====== Exercise data ======

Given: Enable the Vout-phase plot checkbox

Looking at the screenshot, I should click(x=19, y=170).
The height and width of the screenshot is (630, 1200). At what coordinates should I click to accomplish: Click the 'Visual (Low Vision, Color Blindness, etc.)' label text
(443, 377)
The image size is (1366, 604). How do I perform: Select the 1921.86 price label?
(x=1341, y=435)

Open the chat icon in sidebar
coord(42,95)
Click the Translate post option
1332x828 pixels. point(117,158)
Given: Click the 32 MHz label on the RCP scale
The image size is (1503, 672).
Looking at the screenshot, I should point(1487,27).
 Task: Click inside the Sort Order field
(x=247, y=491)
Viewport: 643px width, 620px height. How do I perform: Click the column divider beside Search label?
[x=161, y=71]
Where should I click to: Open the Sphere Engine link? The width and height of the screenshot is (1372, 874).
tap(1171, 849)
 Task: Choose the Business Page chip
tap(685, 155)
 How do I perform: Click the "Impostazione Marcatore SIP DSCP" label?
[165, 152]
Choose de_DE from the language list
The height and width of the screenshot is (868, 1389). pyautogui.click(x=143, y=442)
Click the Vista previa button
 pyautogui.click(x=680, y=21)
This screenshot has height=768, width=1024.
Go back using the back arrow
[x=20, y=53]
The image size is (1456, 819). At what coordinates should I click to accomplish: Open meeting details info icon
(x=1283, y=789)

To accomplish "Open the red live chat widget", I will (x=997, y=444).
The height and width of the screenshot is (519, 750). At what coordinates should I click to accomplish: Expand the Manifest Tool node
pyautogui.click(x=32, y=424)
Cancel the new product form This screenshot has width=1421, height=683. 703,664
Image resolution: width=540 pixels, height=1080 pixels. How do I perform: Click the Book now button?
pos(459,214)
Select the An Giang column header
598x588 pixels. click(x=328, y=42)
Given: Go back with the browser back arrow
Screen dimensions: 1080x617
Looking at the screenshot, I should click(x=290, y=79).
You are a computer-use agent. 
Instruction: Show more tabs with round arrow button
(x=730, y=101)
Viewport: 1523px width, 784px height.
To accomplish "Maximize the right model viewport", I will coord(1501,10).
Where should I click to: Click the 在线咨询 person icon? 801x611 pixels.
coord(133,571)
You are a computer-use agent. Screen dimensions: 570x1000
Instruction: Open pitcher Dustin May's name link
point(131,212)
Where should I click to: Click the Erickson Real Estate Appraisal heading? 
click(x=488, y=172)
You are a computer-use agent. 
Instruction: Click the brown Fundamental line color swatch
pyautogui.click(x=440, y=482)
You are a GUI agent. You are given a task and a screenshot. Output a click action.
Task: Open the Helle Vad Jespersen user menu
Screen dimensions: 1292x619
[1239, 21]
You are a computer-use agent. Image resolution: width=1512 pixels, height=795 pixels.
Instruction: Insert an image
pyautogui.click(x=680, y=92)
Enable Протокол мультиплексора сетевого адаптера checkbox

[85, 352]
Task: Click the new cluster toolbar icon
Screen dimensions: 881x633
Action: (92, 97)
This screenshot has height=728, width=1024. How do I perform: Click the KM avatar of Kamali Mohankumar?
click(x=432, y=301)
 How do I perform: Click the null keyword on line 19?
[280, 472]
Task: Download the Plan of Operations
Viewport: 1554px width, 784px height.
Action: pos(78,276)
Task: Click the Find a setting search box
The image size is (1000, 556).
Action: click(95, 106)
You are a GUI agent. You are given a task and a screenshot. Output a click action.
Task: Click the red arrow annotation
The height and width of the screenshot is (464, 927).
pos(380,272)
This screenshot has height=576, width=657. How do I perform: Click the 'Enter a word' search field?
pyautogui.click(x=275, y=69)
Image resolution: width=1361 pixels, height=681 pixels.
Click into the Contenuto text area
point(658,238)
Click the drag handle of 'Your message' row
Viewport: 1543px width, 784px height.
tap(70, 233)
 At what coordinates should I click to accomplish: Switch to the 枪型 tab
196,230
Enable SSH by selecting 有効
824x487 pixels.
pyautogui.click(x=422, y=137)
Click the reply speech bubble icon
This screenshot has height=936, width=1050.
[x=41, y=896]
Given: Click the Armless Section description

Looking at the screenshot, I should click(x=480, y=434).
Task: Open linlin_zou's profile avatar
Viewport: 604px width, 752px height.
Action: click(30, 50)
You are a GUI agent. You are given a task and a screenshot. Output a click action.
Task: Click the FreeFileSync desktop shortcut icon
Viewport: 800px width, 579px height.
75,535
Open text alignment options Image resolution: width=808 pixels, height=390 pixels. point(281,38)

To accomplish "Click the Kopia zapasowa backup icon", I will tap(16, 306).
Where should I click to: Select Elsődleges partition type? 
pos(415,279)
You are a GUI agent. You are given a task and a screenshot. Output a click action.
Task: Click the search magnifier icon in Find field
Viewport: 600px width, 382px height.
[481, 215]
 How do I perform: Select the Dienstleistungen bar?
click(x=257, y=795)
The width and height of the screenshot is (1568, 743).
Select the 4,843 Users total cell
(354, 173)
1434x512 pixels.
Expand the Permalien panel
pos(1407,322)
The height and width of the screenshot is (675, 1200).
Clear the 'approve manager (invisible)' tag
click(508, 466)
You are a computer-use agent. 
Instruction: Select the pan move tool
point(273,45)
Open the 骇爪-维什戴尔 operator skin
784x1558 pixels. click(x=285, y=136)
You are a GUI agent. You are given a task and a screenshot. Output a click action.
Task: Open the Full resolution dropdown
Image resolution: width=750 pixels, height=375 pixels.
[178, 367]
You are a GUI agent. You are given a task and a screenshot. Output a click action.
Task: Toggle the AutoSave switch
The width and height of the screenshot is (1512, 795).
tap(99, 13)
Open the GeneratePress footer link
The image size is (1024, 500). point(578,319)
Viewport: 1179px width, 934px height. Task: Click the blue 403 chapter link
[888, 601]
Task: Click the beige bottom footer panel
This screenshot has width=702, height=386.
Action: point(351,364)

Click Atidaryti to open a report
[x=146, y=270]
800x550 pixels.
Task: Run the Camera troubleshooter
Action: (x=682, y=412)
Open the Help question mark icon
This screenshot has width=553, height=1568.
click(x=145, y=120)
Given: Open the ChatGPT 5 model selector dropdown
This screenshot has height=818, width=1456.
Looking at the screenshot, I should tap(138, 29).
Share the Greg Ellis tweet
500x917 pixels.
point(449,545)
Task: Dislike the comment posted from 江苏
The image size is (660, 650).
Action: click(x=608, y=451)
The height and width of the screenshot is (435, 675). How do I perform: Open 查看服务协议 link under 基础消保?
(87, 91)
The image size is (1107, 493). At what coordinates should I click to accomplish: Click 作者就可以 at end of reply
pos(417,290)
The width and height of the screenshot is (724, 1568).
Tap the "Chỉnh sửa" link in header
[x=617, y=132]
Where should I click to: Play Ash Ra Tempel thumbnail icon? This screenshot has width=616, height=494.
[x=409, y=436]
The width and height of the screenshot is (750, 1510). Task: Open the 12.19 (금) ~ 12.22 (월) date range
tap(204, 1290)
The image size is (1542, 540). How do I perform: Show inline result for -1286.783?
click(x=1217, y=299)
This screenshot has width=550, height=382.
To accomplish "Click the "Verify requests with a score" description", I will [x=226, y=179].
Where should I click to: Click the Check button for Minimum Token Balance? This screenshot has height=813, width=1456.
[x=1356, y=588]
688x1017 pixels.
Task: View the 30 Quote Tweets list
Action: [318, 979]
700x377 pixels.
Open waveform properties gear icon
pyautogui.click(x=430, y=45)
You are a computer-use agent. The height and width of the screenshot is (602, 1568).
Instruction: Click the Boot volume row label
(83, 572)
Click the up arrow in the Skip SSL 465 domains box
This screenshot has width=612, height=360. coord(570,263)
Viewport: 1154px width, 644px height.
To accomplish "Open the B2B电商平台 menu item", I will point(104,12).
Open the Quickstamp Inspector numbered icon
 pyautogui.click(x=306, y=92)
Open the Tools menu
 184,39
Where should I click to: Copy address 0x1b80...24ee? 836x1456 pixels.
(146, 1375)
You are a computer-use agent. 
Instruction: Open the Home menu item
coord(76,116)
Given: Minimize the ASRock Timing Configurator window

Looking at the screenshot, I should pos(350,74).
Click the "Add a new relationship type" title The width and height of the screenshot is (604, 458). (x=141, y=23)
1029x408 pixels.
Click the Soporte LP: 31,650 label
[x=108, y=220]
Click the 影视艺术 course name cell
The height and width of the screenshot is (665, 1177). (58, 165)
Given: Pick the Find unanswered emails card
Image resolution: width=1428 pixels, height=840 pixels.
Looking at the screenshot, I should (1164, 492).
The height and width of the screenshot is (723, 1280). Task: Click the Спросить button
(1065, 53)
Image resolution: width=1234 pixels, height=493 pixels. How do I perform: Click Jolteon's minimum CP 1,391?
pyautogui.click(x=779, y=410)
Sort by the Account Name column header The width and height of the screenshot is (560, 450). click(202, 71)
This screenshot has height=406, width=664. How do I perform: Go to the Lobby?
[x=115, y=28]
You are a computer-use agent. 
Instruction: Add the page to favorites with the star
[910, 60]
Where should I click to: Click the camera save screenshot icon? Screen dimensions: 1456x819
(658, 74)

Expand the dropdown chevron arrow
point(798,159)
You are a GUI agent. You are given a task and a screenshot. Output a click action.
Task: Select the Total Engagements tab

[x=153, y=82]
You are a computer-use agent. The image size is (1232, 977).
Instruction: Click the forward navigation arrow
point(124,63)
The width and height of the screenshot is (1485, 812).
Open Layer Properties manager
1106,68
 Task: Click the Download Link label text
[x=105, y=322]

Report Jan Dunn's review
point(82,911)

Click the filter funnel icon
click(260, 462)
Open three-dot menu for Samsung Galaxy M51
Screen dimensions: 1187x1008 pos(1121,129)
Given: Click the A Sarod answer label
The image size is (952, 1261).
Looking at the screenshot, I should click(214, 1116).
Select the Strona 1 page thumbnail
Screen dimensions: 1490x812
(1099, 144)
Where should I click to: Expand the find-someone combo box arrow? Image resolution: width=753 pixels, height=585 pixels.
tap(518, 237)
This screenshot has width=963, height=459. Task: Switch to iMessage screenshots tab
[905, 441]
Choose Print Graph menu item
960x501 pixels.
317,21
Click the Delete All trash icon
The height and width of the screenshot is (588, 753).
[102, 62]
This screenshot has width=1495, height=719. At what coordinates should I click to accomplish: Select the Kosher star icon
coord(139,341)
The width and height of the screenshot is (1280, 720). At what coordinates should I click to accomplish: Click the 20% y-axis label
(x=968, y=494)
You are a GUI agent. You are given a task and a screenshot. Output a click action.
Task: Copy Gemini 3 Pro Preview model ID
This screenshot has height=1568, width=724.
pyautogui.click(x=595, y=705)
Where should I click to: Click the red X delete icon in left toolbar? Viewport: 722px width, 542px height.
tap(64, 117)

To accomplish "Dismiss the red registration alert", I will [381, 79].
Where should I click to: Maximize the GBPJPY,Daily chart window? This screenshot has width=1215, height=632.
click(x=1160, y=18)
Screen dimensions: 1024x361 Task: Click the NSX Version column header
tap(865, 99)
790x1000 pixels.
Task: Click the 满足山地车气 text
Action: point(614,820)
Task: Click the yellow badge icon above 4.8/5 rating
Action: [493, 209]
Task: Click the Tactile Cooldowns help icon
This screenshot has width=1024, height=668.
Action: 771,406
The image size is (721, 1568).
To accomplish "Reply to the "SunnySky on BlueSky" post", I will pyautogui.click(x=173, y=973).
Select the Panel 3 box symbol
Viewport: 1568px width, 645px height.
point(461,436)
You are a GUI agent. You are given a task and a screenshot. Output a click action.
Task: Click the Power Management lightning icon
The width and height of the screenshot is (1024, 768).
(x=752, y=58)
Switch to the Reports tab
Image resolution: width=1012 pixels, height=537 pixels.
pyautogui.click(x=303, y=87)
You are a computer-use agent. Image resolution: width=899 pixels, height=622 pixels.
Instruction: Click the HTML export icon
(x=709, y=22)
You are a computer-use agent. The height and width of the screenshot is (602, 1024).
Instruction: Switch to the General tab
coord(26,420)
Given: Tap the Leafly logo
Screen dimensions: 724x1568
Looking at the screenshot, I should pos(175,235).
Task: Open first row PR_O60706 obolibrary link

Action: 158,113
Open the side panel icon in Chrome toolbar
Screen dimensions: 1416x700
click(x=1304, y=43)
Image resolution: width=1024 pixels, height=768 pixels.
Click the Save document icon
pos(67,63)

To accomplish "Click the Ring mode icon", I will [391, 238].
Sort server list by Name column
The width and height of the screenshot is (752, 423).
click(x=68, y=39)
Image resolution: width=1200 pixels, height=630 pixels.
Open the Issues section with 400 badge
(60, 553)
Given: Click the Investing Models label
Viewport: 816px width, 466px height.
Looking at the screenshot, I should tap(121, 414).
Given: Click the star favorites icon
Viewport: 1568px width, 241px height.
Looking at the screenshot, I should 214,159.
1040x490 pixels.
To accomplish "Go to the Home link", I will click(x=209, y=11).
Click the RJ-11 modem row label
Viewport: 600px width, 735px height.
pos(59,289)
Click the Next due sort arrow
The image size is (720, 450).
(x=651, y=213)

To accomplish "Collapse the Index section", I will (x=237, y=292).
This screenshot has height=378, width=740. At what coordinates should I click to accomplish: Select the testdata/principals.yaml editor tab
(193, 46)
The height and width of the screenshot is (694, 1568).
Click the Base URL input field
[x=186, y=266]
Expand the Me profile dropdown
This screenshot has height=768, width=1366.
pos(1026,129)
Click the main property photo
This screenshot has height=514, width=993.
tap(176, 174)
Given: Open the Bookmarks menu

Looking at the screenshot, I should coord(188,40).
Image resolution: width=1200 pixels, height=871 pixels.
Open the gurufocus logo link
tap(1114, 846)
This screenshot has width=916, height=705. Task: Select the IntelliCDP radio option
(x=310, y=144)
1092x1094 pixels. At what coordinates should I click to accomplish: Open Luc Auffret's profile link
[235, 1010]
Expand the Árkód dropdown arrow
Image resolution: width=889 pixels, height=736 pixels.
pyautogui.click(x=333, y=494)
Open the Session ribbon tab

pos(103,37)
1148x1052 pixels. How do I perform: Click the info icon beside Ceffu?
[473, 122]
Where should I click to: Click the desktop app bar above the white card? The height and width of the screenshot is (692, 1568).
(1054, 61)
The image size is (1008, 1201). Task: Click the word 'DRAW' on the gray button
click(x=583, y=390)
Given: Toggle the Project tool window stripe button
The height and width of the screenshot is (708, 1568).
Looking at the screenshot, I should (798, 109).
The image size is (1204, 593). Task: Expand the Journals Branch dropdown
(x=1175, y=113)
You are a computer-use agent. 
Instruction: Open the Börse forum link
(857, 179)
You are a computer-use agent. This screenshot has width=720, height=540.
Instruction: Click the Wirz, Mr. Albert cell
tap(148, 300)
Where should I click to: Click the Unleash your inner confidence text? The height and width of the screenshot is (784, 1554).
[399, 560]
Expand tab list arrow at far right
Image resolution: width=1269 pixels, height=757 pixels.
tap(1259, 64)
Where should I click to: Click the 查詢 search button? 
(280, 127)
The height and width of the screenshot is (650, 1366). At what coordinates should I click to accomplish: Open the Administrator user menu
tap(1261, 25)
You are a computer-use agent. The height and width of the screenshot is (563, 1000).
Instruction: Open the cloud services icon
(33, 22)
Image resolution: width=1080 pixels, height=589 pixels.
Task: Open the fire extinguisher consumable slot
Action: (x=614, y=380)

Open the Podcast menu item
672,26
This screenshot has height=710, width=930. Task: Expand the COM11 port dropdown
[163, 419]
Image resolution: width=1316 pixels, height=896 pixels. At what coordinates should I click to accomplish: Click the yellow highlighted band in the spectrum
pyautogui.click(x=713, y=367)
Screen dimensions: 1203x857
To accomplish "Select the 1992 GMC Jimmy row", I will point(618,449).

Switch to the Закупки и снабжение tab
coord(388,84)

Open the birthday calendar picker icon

======

§ Assignment
Wherever the string "Toggle" appears in the records, copy the whole line.

§ Answer to this exercise
Task: Toggle the AutoSave switch
Given: Toggle the Project tool window stripe button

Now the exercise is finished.